環滁皆山也。其西南諸峯,林壑尤美;望之蔚然而深秀者,琅邪也。山行六七里,漸聞水聲潺潺,而瀉出於兩峯之間者,釀泉也。峯回路轉,有亭翼然,臨于泉上者,醉翁亭也。作亭者誰?山之僧曰智僊也。名之者誰?太守自謂也。太守與客來飲於此,飲少輒醉,而年又最高,故自號曰醉翁也。醉翁之意不在酒,在乎山水之間也。山水之樂,得之心而寓之酒也。

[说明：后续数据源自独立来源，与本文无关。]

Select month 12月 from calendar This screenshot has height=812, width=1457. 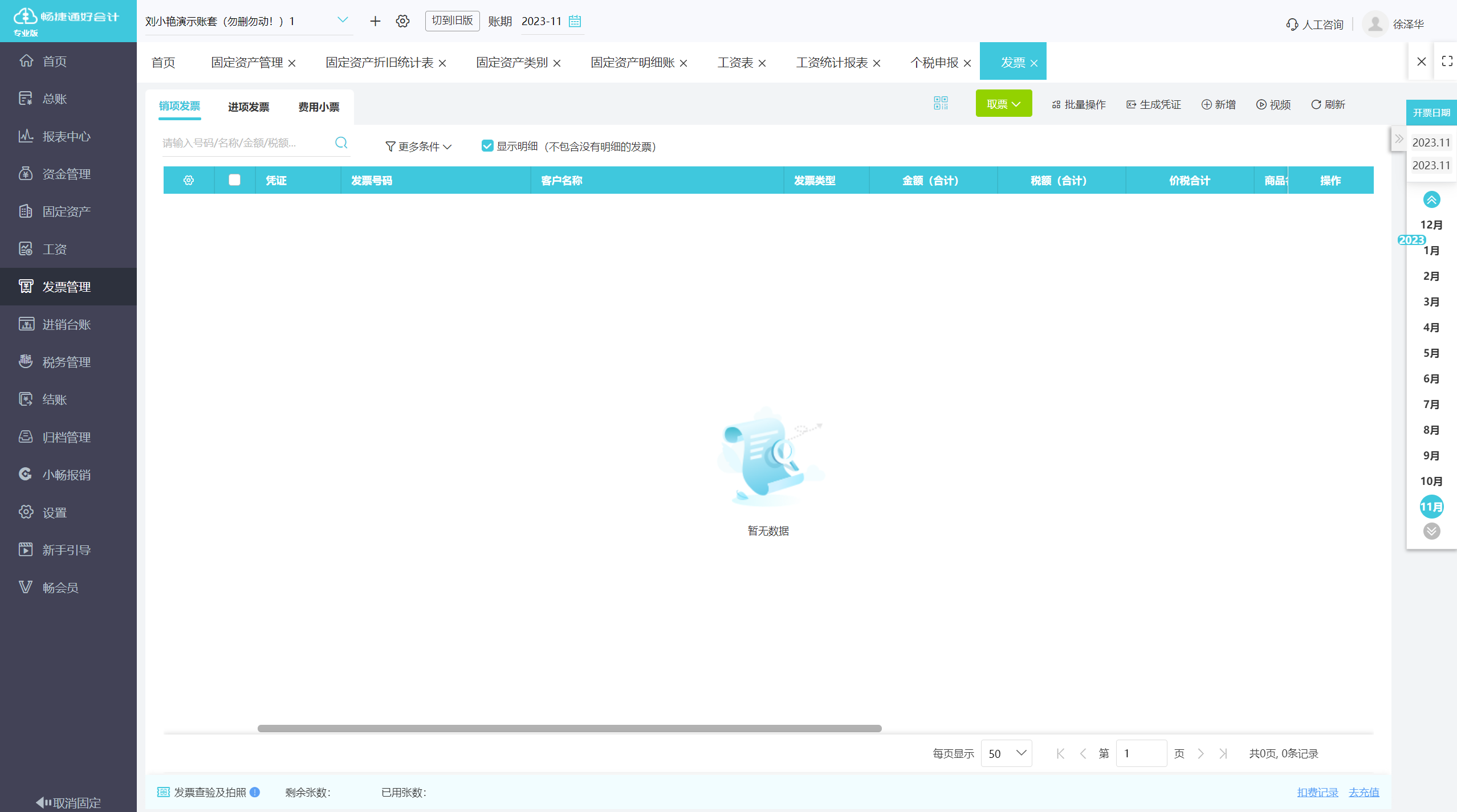(1432, 225)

若夫日出而林霏開,雲歸而巖穴暝,晦明變化者,山間之朝暮也。野芳發而幽香,佳木秀而繁陰,風霜高潔,水落而石出者,山間之四時也。朝而往,暮而歸,四時之景不同,而樂亦無窮也。
至于負者歌於塗,行者休于樹;前者呼,後者應;傴僂提攜,往來而不絕者,滁人遊也。臨谿而漁,谿深而魚肥;釀泉為酒,泉香而酒洌;山肴野蔌,雜然而前陳者,太守宴也。宴酣之樂,非絲非竹,射者中,弈者勝,觥籌交錯,起坐而諠譁者,眾賓懽也。蒼顏白髮,頹然乎其間者,太守醉也。

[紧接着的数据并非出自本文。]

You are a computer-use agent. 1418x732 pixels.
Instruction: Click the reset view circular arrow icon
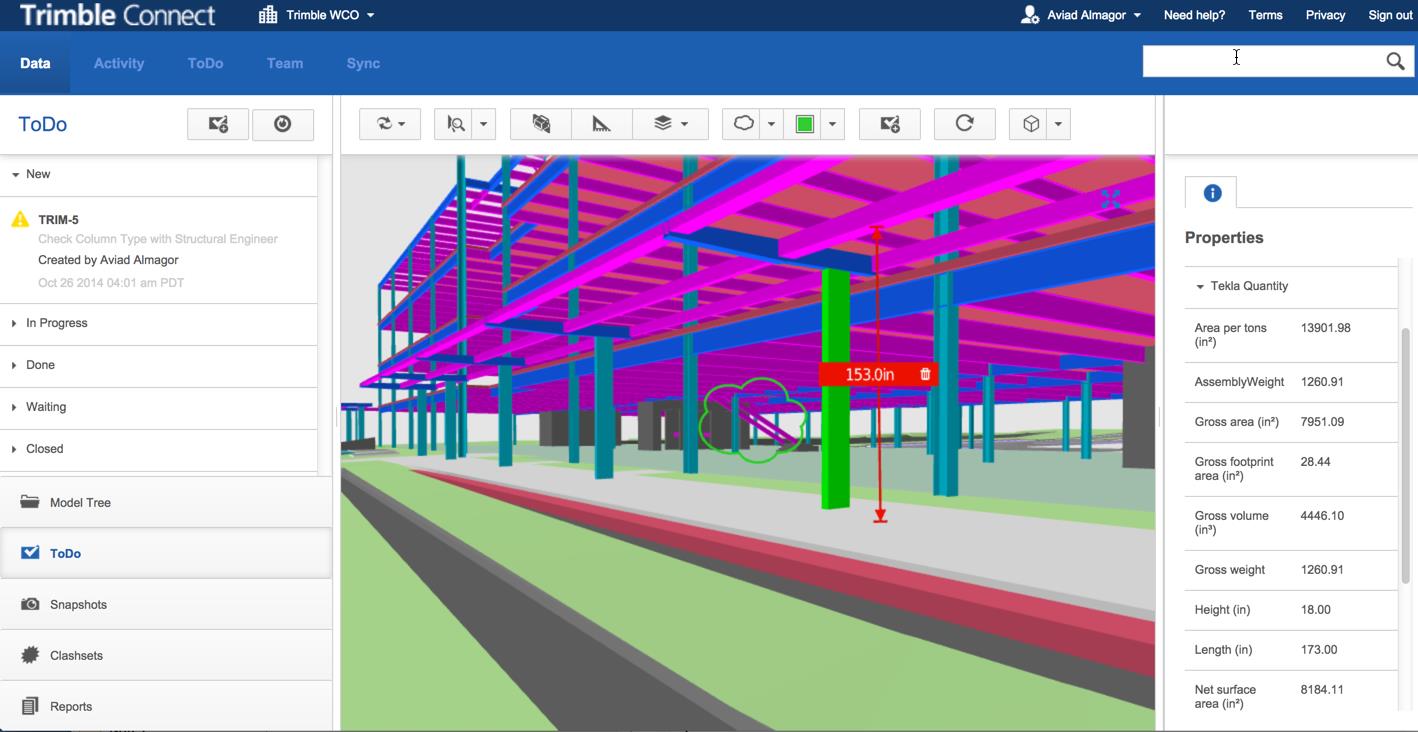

已而夕陽在山,人影散亂,太守歸而賓客從也。樹林陰翳,鳴聲上下,遊人去而禽鳥樂也。然而禽鳥知山林之樂,而不知人之樂;人知從太守遊而樂,而不知太守之樂其樂也。
醉能同其樂,醒能述以文者,太守也。太守謂誰?廬陵歐陽修也。